Tabii bu benim fikrim. Tam tersini savunan arkadaşlarımız da yok değil. Onlara göre aşkın en kutsal hali sevgiye dönüşür. Belki de onlar haklı ama benim düşüncem, aşkın ne kadar değer kılınması gereken bir duygu olduğunu dile getirmek. Ve düşünüyorum da biz insanoğlu ne çok dilimizi alıştırdık aşk kelimesine. Sorsak ağırlığını bilen var mı? İki elin parmakları kadar belki.

Kendinizi hak ettiğiniz yerde görüyor musunuz?

Hayallerin gerçekleşmesi için atılan ilk adımlar her zaman en heyecanlı en güzelidir. Ben ilk kitabımı elime aldığımda yaşadığım o heyecanı hala hissedebiliyorum. Edebiyat dünyasına bir şekilde adım attım. Fakat tecrübesizlik, beraberinde olumsuzlukları da getirmedi değil. Ama her başlangıç bence böyledir. Kaldı ki düşe kalka öğreniriz çoğu şeyi. Galiba benim de öyle oldu. İlk kitap için bunu dile getirmek belki biraz abes kaçacak ama ikinci kitap sonrası eğer ben hala bu basamakta durmaya devam edersem hak ettiğim yerde olmadığımı söylerim. İnandığım şeyler gün geldi bir bir gerçekleşti.

Belki şu an istediğim yerde değilim ama bir gün mutlaka istediğim ve hak ettiğim yerde olacağım. Buna inancım tam.

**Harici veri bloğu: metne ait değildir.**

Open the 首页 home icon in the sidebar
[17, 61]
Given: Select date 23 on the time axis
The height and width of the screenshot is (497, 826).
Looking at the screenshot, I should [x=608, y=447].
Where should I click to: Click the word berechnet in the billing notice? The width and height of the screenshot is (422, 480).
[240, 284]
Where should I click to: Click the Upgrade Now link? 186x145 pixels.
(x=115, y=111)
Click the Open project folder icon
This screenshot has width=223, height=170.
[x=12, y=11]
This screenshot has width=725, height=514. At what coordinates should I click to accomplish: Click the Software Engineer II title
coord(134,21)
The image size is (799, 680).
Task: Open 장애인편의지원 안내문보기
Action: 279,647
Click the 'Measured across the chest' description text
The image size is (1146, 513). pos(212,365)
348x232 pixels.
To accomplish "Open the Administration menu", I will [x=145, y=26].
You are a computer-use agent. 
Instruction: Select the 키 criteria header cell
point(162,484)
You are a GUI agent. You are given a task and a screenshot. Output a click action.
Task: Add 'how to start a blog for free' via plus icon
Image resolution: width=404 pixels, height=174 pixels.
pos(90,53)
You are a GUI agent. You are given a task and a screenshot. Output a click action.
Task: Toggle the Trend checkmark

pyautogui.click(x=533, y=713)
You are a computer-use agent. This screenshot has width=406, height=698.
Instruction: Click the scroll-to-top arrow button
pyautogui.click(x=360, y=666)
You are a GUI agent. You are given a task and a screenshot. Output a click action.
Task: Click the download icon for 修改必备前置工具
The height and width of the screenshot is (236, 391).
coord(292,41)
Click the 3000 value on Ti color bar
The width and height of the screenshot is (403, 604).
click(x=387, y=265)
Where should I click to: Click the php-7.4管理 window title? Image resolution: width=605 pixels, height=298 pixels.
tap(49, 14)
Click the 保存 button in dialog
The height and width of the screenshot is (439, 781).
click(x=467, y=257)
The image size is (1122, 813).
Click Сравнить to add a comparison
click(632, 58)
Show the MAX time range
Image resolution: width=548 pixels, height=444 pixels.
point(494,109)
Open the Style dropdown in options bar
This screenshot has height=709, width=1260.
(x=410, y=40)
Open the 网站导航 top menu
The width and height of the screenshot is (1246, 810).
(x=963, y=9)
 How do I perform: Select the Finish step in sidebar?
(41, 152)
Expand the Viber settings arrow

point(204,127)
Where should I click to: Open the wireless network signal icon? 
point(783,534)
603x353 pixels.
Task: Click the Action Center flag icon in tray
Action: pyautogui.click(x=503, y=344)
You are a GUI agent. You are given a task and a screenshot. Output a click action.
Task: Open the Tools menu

Ben yazar olmayı ve kitap çıkarmayı bir hayal olarak yaşıyordum. Bugün gerçekleştirmiş olduğum bu hayalin heyecanını çok güzel yaşıyorum. Buna devam edeceğim ve gerçekleştirmek istediğim çok projem olduğunu da buradan söylemiş olalım…

Kitap yazma fikri sizde nasıl gelişti? Oldukça emek sarf etmiş olmanız gerek. O evreleri bize biraz anlatır mısınız?

Ben, tiyatroyla tanıştıktan sonra şiir ve deneme dünyasına girdim. Aslında biraz farklılar ama ikisi de edebiyatın en güzel dalıdır. Şiir, katıldığım canlı yayın programında da dediğim gibi bir ödev sonrası ortaya çıktı. Öğretmenimizin bize verdiği ödevi yapmayınca kendim bir şeyler yazmak zorunda kaldım. Bu zorunluluk şiir yeteneğimi ortaya çıkardı. Ve o gün bu gündür kalemimle barışık bir şekilde adım adım ilerliyoruz. Rabbim bana ömür verdikçe ben de kalemime ömür vereceğim.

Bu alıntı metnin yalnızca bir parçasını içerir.